## Extract provided
Explain This is a question about inequalities. We need to find all the numbers for 'x' that make the statement true. The trickiest part is that 'x' is on the bottom of a fraction, and we need to be careful with how we move it around!

Situation 1: What if (x-6) is a positive number?
- If (x-6) is positive, it means 'x' must be bigger than 6 (like 7, 8, etc.). So, our first condition here is x > 6.
- Now, we can multiply both sides by (x-6) without flipping the sign: x - 1 > 3 * (x - 6) x - 1 > 3x - 18
- Let's get all the 'x' terms on one side and the regular numbers on the other side. It's usually good to keep the 'x' positive if possible, so let's move 'x' to the right: -1 + 18 > 3x - x 17 > 2x
- Now, divide by 2: 17/2 > x, which is the same as x < 8.5.
- So, for this situation to work, 'x' has to be both greater than 6 AND less than 8.5. This means 'x' is in the range 6 < x < 8.5.
Situation 2: What if (x-6) is a negative number?
- If (x-6) is negative, it means 'x' must be smaller than 6 (like 5, 4, etc.). So, our first condition here is x < 6.
- This is the super important part! When we multiply both sides by (x-6) (which is negative), we must flip the inequality sign! x - 1 < 3 * (x - 6) (See how the > became <!) x - 1 < 3x - 18
- Again, let's get 'x' terms on one side: -1 + 18 < 3x - x 17 < 2x
- Divide by 2: 17/2 < x, which is the same as x > 8.5.
- So, for this situation to work, 'x' has to be both smaller than 6 AND greater than 8.5. Can a number be both smaller than 6 and bigger than 8.5 at the same time? Nope! Like, 5 is smaller than 6 but not bigger than 8.5. 9 is bigger than 8.5 but not smaller than 6. This situation gives us no solutions.
Put it all together: The only numbers that work are the ones we found in Situation 1. Our answer "6 < x < 8.5" also makes sure that 'x' is never exactly 6, which is good because we can't have zero in the bottom of a fraction!

## Recorded information
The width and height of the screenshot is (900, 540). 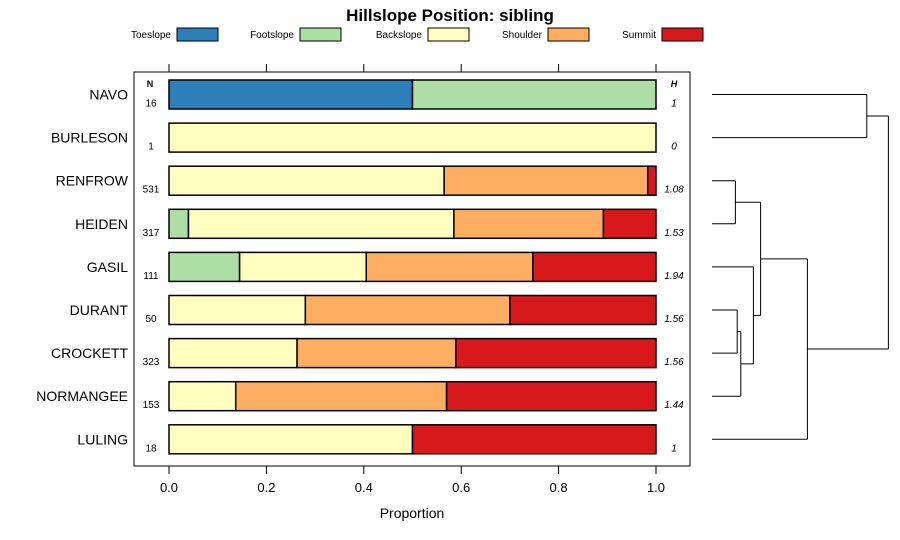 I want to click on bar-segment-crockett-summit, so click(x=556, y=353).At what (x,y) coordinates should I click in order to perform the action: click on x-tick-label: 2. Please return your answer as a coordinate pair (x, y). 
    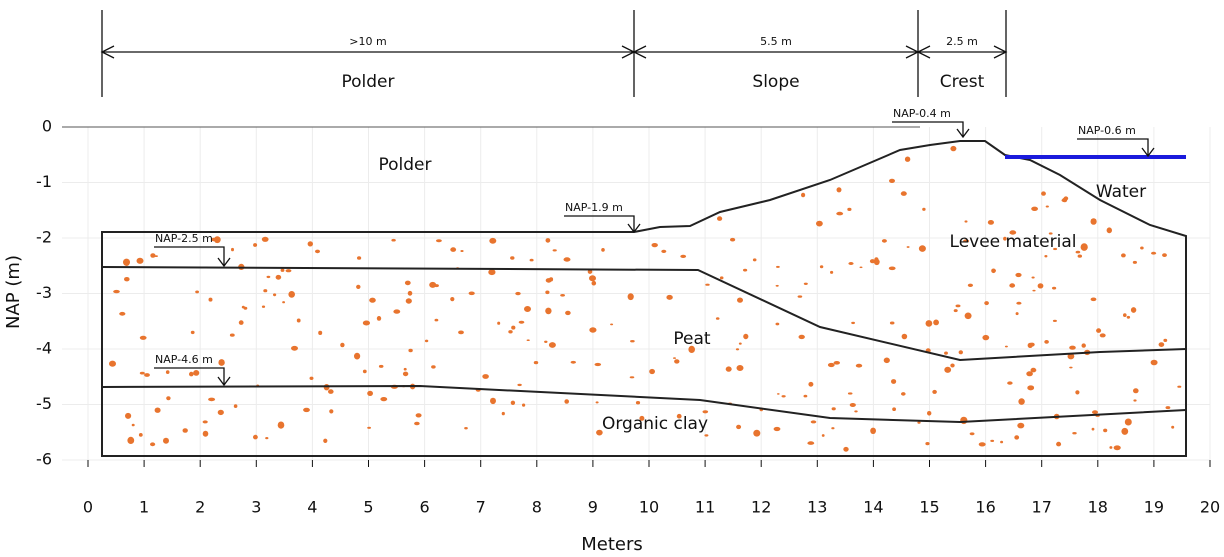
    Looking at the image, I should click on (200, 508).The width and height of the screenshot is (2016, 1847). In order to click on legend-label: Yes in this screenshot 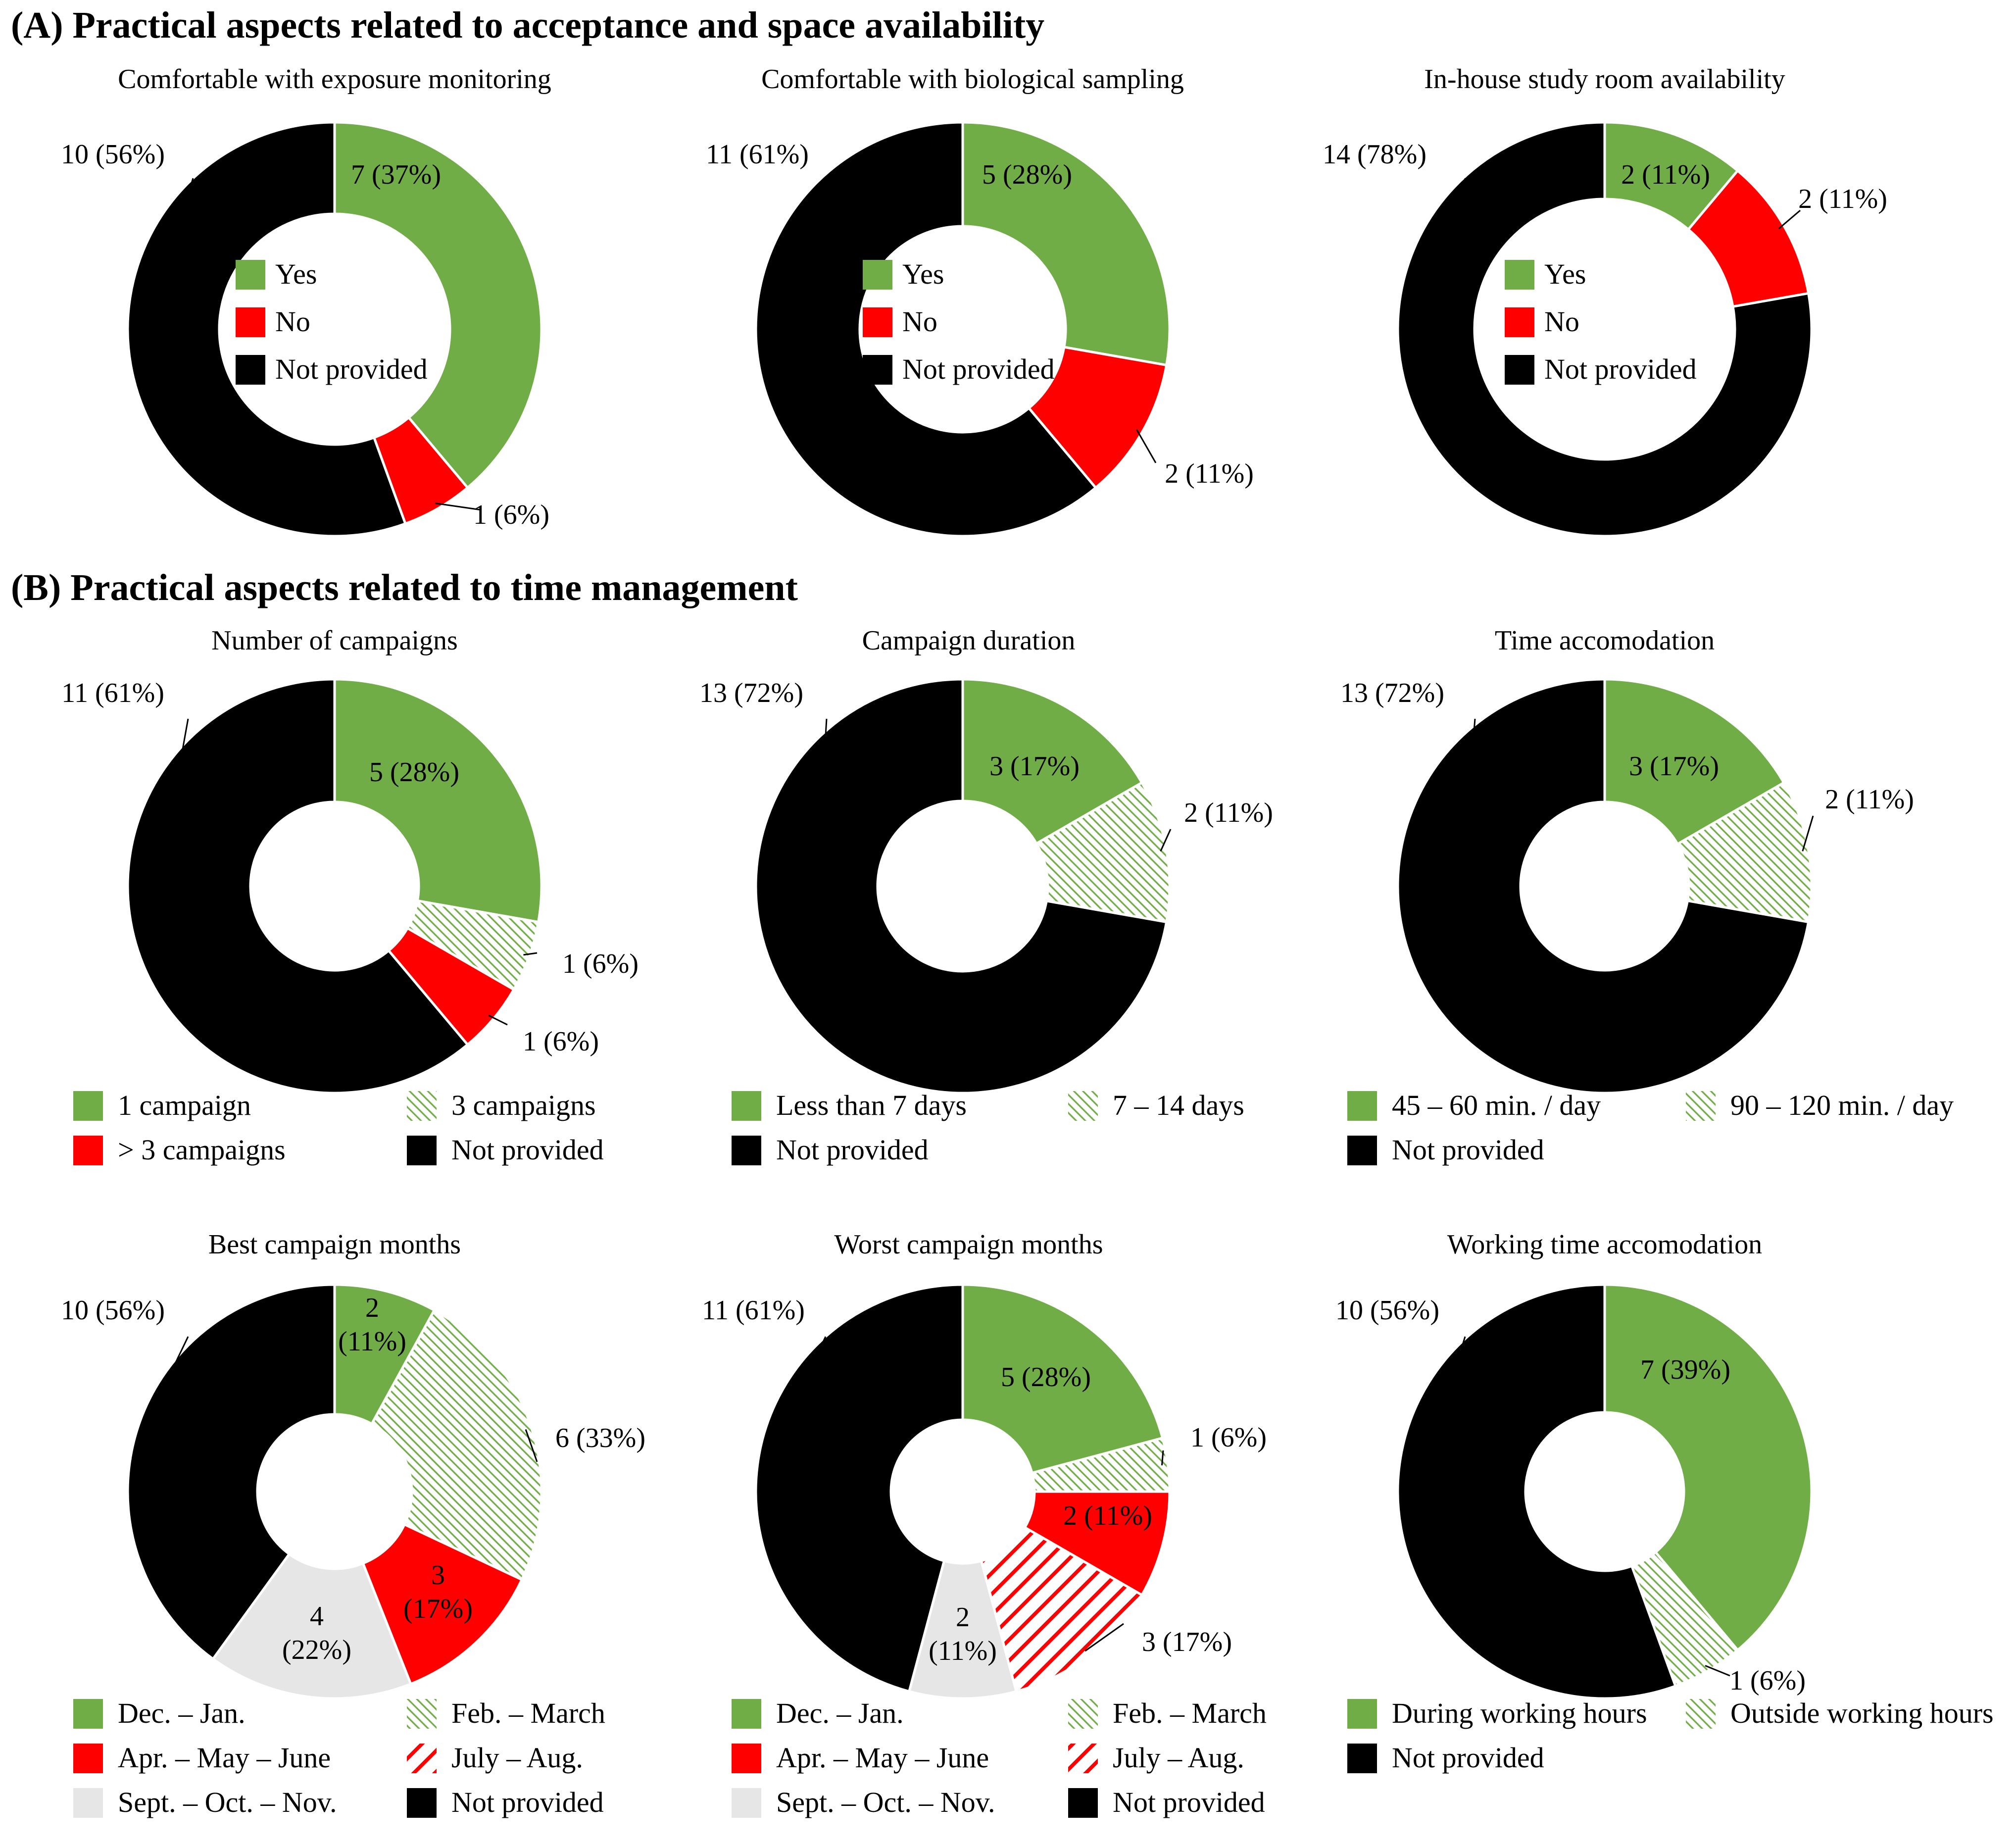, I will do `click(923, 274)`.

## Problems to work on
**1)** Copy the inequality walkthrough between "Situation 1: What" and "a negative number?", inclusive, putting "constants" wherever "regular numbers" appears.
**2)** Which specific numbers does the inequality walkthrough give as example values of x? Name each one once.
The material after the text has no role in either task.

## Set of answers
**1)**
Situation 1: What if (x-6) is a positive number?
- If (x-6) is positive, it means 'x' must be bigger than 6 (like 7, 8, etc.). So, our first condition here is x > 6.
- Now, we can multiply both sides by (x-6) without flipping the sign: x - 1 > 3 * (x - 6) x - 1 > 3x - 18
- Let's get all the 'x' terms on one side and the constants on the other side. It's usually good to keep the 'x' positive if possible, so let's move 'x' to the right: -1 + 18 > 3x - x 17 > 2x
- Now, divide by 2: 17/2 > x, which is the same as x < 8.5.
- So, for this situation to work, 'x' has to be both greater than 6 AND less than 8.5. This means 'x' is in the range 6 < x < 8.5.
Situation 2: What if (x-6) is a negative number?

**2)** 7, 8, 5, 4, 9